A team of Polish divers made an extraordinary discovery on the floor of the Baltic Sea when they uncovered a 19th century shipwreck loaded with champagne, wine and other treasures.
The find occurred on a “trip to Sweden” when divers aboard the ship M/Y Espace, associated with the Baltictech Conference (BC), spotted what appeared to be an old fishing vessel on their sonar, according to a post on Baltictech’s website. The post said the team was not sure if anyone would bother to explore the find as they were already planning a different dive, but two divers decided to carry out a quick operation.
The post said that when “they had been gone for almost 2 hours,” the team “already knew that there was something very interesting on the bottom.”

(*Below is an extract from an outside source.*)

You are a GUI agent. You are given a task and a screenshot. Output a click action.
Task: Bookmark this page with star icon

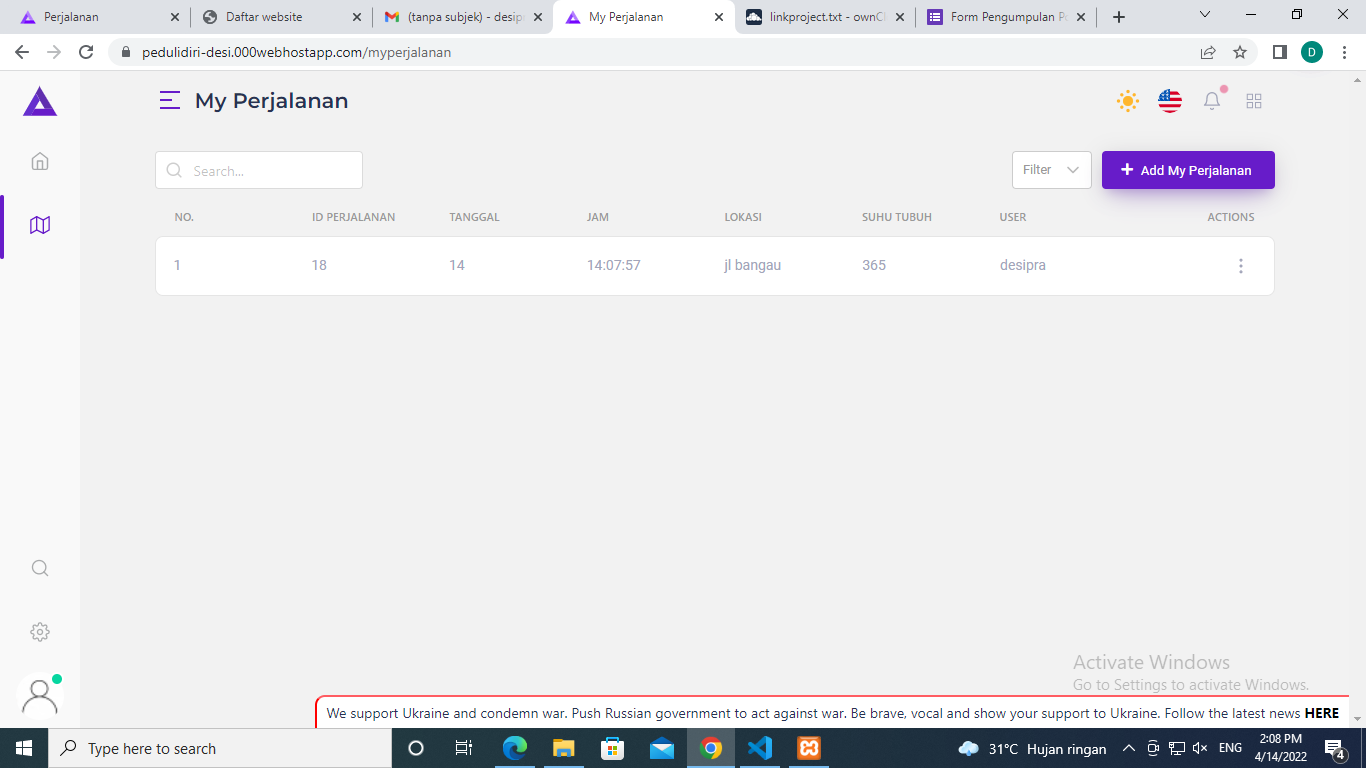(x=1240, y=52)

The divers discovered a 19th century sail-powered vessel “in very good condition.” It was fully stocked with “champagne, wine, mineral water and porcelain.” They found over 100 bottles of champagne and clay bottles holding mineral water inside baskets. (RELATED: Historians Discover 130-Year-Old Sunken Ship That Sank With Captain’s Dog)

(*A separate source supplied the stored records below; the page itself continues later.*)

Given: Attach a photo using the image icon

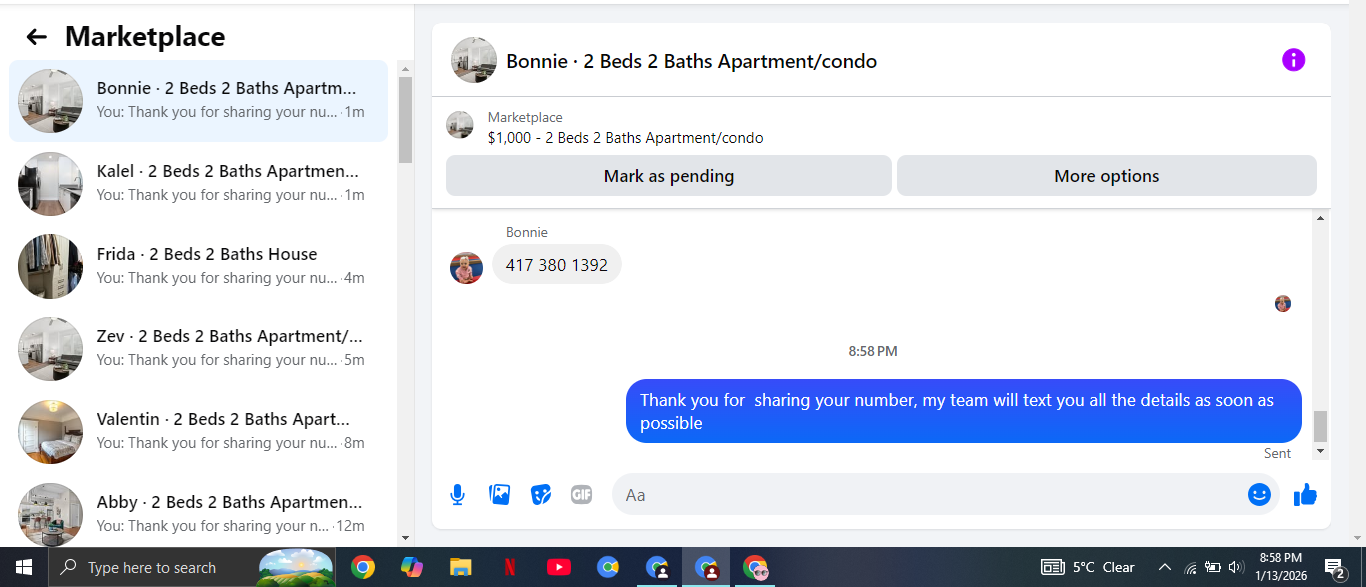Looking at the screenshot, I should point(499,494).
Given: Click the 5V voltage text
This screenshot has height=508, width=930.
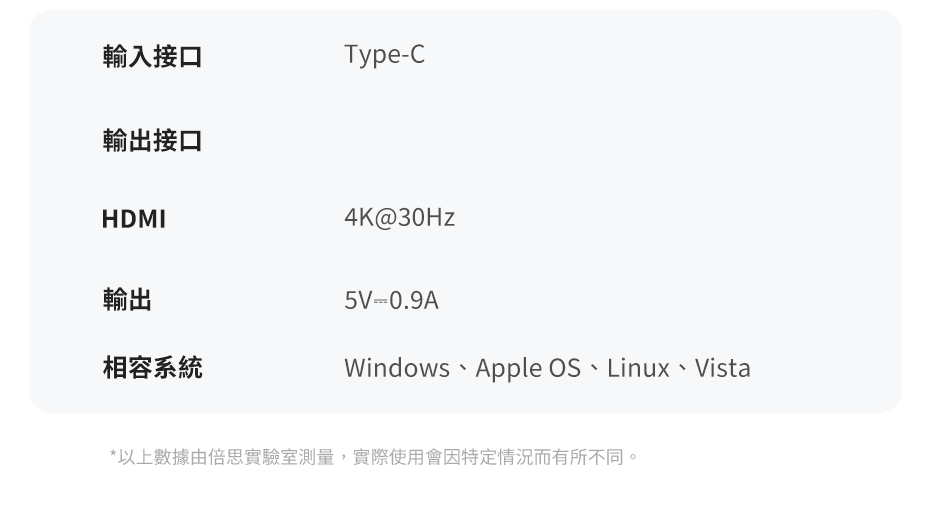Looking at the screenshot, I should [x=357, y=300].
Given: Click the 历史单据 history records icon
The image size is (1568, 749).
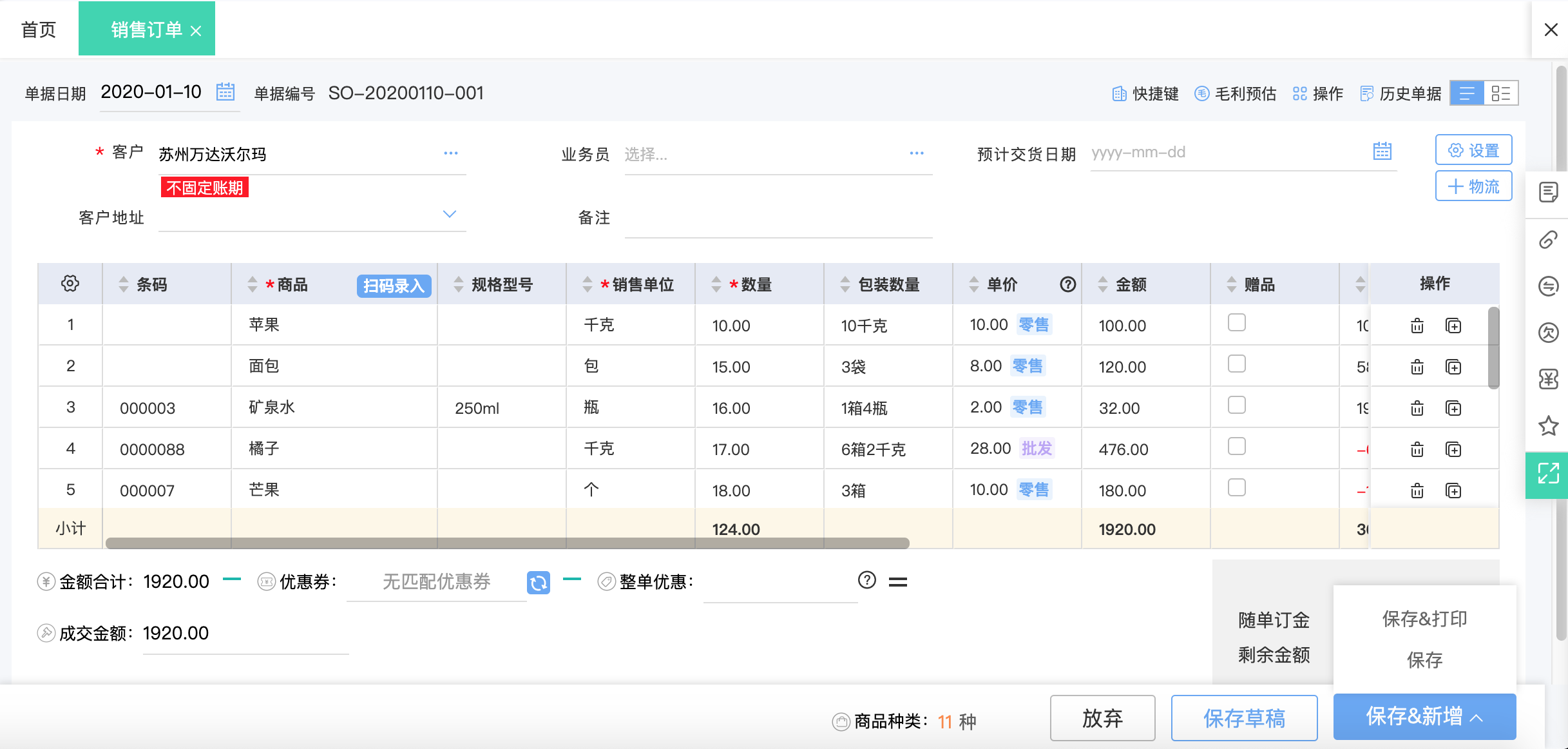Looking at the screenshot, I should pos(1366,94).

A Polish diving team slipped below the sea’s surface to check out a small wreck, just a few miles off Sweden. What the team discovered was crates of Champagne, along with wine and porcelain, almost as if the ship’s cargo had been headed to a party. https://t.co/nn58EG6LTD
— New York Times World (@nytimesworld) July 25, 2024
Mineral water was used by royalty in the 19th century and “treated almost like medicine,” according to the post.
“I’ve been a diver for 40 years. From time to time, you see one or two bottles,” Tomasz Stachura, the team leader, said in a statement to BBC News. “But I’ve never seen crates with bottles of alcohol, and baskets of water, like this.”

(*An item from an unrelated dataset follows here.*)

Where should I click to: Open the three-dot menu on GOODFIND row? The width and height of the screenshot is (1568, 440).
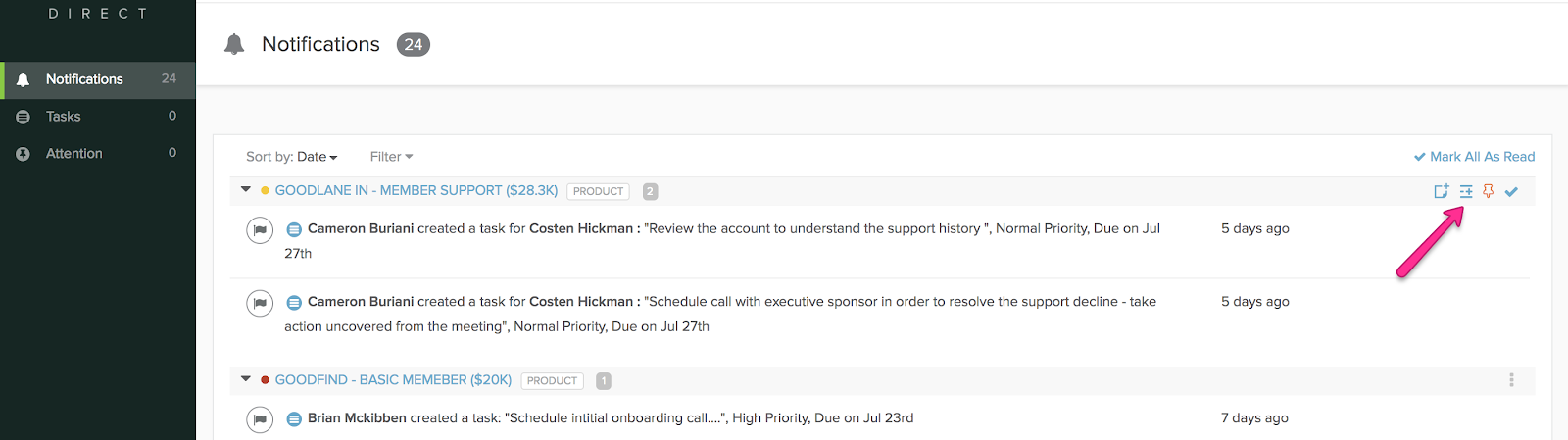pos(1511,380)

Stachura speculated that the ship’s cargo might have been headed to Stockholm or St. Petersburg, according to the outlet. He reportedly said that the Tsar Nicholas I lost one of his vessels in the region in 1852.
The clay water bottles displayed the name of a German company still in operation called Selters, according to the post on Baltictech’s website. “It’s value was so precious that transports were escorted by the police,” the post read.